SPECIFICATION OF ARTICLES
This section describes the sampling method for how to retrieve articles such that we obtain a sample that is representative enough for the type of analysis and generalizations we're interested in.
- Source language - Only articles with English as a source language should be included. English is the most frequent source language (with rates as high as 80-90%+)
- Translator diversity and experience - For each of the wikis, to establish a minimal amount of individual translator variation (i.e., we don't want to inadvertently retrieve translations from a single editor), the 50 articles should represent work of 10 or more individual editors, with no individual editor contributing more than 5. In addition, 50% of the articles should have been published by a ‘newer’ editor, defined here as an account created no longer than 2 years prior. The other half of articles should have been published by editors with CX publications beginning at least 3 years prior.
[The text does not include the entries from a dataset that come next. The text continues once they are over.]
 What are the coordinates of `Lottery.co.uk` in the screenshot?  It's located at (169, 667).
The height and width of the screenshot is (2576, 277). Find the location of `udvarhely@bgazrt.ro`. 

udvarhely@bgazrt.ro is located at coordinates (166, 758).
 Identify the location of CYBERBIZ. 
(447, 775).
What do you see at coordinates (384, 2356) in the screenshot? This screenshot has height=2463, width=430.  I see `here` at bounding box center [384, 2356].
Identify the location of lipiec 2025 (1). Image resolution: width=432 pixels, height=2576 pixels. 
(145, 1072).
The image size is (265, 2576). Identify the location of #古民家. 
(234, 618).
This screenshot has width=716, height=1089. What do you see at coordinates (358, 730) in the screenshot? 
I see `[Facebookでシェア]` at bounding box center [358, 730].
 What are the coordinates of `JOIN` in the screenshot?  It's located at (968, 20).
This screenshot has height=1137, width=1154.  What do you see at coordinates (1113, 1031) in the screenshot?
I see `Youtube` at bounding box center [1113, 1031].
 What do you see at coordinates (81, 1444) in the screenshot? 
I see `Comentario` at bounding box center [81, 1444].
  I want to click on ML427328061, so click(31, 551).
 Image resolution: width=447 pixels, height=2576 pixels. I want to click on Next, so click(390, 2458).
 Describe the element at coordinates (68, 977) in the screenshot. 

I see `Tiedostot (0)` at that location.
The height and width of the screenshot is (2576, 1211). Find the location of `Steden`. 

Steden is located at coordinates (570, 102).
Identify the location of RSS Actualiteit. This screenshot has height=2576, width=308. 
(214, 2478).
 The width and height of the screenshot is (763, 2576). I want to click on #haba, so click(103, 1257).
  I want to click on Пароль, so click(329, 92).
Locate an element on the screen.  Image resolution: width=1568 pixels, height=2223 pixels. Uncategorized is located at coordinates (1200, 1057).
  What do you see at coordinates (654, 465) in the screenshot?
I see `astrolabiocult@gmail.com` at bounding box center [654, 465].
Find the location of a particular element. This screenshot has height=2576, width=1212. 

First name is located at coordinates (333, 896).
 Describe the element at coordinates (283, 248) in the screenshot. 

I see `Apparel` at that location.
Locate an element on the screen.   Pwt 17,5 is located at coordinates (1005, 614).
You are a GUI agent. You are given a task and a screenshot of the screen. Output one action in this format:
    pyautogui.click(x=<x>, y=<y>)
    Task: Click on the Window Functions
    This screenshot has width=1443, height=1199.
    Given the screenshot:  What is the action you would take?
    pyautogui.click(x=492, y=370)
- Machine translation engine - Assuming that Google Translate (GT) may be the only service available across Albanian, Indonesian, and Chinese, and it being one of the most common services used by CX users (overall, across all languages), all articles should have been produced exclusively (across all sections/paragraphs) using initial MT outputs provided by GT
- Topic-Category - All articles should belong to the 'nature/natural phenomena' or 'biography' category.
- Article length - All articles (CX published versions) should contain a minimum of 7+ paragraphs, but if this is overly restrictive, a minimum of 5 is acceptable. These paragraphs may be contained in a single article section or across multiple sections of an article (i.e., no 'number of sections' specification).
- Percent modified - The CX quality algorithm calculates "percentage the MT is modified". We aim to define three categories for the overall 50 articles to fall into. These categories are (1) less than 10% modified, (2) between 11 and 50% modified, and (3) more than 51% modified.